🤖 AI Summary
This study investigates how political actors infiltrated the ostensibly apolitical Twitter community of football fans in the UK following the 2016–2017 Brexit referendum. Employing a mixed-methods approach integrating social network analysis and fine-grained content analysis, the research identifies three novel patterns of political influence: “hashtag hijacking,” “embedded activism,” and “political amplification.” It provides the first systematic evidence that highly cohesive, tribal subcultural communities can be co-opted—through coordinated efforts by political parties, media organizations, and anonymous opinion leaders—into pivotal arenas of political influence.
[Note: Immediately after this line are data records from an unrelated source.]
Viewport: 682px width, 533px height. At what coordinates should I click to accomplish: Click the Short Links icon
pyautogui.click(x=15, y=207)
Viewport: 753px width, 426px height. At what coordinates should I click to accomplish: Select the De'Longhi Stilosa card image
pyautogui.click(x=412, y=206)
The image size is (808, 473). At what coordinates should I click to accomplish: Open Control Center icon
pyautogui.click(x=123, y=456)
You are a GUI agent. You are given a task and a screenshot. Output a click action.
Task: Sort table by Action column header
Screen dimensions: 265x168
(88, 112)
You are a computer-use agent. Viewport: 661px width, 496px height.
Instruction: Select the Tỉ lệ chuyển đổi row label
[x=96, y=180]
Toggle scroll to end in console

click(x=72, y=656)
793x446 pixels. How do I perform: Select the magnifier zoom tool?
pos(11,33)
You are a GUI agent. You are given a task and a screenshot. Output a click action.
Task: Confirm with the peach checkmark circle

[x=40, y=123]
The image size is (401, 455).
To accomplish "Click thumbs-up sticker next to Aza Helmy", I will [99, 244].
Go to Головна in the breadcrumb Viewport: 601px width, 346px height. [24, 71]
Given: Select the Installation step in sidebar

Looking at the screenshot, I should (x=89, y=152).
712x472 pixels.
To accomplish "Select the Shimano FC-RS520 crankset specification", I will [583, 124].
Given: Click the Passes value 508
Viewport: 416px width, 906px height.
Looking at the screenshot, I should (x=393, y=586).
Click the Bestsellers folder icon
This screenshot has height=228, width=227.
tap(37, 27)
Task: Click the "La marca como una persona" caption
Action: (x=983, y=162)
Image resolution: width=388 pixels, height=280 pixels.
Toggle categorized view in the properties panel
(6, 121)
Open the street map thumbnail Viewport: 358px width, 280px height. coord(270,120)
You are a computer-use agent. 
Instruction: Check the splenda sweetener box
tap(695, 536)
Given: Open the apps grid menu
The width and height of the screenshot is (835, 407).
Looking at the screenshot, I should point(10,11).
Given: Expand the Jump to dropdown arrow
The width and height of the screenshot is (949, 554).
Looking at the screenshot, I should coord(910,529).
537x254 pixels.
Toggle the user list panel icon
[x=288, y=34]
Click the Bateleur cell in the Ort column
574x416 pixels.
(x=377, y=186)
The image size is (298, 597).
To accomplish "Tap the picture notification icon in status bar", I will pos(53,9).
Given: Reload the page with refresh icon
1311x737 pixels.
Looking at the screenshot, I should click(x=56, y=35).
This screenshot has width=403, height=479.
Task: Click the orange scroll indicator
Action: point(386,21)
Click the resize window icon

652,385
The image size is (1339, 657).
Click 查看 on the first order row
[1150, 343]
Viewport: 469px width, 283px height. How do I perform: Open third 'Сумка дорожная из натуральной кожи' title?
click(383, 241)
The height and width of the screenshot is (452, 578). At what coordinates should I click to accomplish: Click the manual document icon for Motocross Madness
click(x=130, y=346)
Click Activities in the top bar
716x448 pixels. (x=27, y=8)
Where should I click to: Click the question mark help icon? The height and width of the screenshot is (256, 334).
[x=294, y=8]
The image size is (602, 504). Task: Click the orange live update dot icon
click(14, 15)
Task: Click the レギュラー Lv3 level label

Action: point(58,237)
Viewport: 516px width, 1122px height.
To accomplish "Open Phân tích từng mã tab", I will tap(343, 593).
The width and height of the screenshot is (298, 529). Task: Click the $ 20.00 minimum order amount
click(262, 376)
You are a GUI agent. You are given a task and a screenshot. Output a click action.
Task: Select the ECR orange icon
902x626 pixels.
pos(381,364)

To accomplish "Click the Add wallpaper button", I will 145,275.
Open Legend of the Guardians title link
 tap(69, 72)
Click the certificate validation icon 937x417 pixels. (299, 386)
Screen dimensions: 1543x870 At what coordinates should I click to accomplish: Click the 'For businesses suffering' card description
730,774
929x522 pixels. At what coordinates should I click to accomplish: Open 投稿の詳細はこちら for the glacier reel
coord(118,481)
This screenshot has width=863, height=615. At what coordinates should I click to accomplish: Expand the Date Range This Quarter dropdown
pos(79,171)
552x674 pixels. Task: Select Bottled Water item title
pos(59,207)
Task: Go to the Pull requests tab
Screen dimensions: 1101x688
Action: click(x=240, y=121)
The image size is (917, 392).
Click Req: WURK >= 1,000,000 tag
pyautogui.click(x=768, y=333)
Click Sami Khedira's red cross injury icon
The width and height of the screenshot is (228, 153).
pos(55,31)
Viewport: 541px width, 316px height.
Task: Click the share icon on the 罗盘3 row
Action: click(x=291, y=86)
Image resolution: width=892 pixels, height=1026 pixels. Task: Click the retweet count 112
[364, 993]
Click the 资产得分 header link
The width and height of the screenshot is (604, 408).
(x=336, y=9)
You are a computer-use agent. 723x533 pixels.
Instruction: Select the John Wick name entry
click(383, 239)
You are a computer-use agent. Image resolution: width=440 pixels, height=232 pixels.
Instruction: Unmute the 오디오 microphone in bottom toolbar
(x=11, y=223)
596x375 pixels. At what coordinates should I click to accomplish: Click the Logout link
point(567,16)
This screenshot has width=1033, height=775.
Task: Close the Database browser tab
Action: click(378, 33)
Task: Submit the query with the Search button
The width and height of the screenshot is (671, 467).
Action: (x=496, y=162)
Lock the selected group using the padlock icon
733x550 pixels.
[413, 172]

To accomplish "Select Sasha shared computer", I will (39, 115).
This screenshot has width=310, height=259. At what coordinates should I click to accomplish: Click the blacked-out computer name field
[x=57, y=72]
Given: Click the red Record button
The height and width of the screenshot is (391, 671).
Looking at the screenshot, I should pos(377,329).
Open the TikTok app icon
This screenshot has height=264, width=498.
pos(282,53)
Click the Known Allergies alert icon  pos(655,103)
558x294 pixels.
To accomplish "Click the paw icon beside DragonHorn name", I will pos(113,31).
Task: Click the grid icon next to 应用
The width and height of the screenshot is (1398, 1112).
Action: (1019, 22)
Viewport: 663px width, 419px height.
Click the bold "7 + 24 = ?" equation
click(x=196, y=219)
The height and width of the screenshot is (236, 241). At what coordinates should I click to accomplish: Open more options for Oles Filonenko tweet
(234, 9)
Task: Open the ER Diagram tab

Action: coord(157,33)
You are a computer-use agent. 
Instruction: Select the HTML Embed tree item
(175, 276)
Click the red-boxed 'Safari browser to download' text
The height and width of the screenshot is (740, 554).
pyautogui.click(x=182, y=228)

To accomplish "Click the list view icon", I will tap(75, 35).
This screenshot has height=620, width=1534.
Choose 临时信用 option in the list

The core contributions are threefold: (1) a mechanistic model explicating how political actors embed themselves within non-political digital spaces; (2) a theoretical expansion of digital political mobilization frameworks to account for covert, contextually adaptive strategies; and (3) a methodological paradigm for detecting and analyzing surreptitious online political intervention.
📝 Abstract
This paper investigates how political campaigns engaged UK football fan communities on Twitter in the aftermath of the Brexit Referendum (2016-2017). Football fandom, with its strong collective identities and tribal behaviours, offers fertile ground for political influence. Combining social network and content analysis, we examine how political discourse became embedded in football conversations. We show that a wide range of actors -- including parties, media, activist groups, and pseudonymous influencers -- mobilised support, provoked reactions, and shaped opinion within these communities. Through case studies of hashtag hijacking, embedded activism, and political "megaphones", we illustrate how campaigns leveraged fan cultures to amplify political messages. Our findings highlight mechanisms of political influence in ostensibly non-political online spaces and point toward the development of a broader framework in future work.